§ **Requirement 1**
From the notes on Android native C development, extract the part that opens with the words containing "Android developers website" and closes with "to be used.".
§ **Requirement 2**
In the notes on Android native C development, which perl script did credentiality use to set up the build environment?

## begin Text extract

Android developers website showed some examples. Frank Ableson wrote a tutorial to reuse existing C code with the Android NDK. Eclipse and Android Developer Tools are suggested to be used.
Charles Wilde also gave a very good tutorial, "Android Native Development Using the Android Open Source Project".
credentiality showed a simple way to do native C program using NDK after downloading Android SDK and NDK. He applied a perl script agcc to setup build environment.
In 2009 Radu Motisan posted "Android C native development – take full control!" which is very interesting to me. Follow this instruction, I installed Ubuntu 11.04 on a virtual machine and tried a hello.c on Gingerbread Android. Here was how I did:
1. Prepare additional packages for Ubuntu 11.04.

## end Text extract
## begin Data

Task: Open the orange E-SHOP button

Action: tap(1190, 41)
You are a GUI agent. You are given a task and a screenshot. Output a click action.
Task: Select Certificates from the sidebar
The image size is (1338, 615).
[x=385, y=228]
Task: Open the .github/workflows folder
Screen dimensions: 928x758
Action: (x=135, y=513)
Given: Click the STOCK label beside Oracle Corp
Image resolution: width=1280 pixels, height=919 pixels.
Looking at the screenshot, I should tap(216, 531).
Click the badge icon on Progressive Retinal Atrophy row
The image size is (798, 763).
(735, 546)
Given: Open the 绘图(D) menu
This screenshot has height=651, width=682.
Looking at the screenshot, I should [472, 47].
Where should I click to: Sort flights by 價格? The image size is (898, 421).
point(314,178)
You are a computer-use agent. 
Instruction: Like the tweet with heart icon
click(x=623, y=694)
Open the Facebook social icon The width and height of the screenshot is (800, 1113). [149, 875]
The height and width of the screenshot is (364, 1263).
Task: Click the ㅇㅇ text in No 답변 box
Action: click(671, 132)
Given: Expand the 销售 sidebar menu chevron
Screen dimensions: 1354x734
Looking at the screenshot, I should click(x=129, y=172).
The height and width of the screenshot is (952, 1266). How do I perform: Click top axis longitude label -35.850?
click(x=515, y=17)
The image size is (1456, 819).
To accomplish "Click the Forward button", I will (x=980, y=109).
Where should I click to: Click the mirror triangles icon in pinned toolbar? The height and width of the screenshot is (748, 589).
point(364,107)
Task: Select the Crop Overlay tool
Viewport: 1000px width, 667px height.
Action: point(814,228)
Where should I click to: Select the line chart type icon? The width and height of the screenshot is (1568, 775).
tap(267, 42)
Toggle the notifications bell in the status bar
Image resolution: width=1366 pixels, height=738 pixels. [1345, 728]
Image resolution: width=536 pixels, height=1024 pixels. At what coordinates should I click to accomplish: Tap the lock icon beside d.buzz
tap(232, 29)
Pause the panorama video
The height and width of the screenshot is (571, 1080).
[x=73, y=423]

## end Data

§ **Output 1**
Android developers website showed some examples. Frank Ableson wrote a tutorial to reuse existing C code with the Android NDK. Eclipse and Android Developer Tools are suggested to be used.

§ **Output 2**
agcc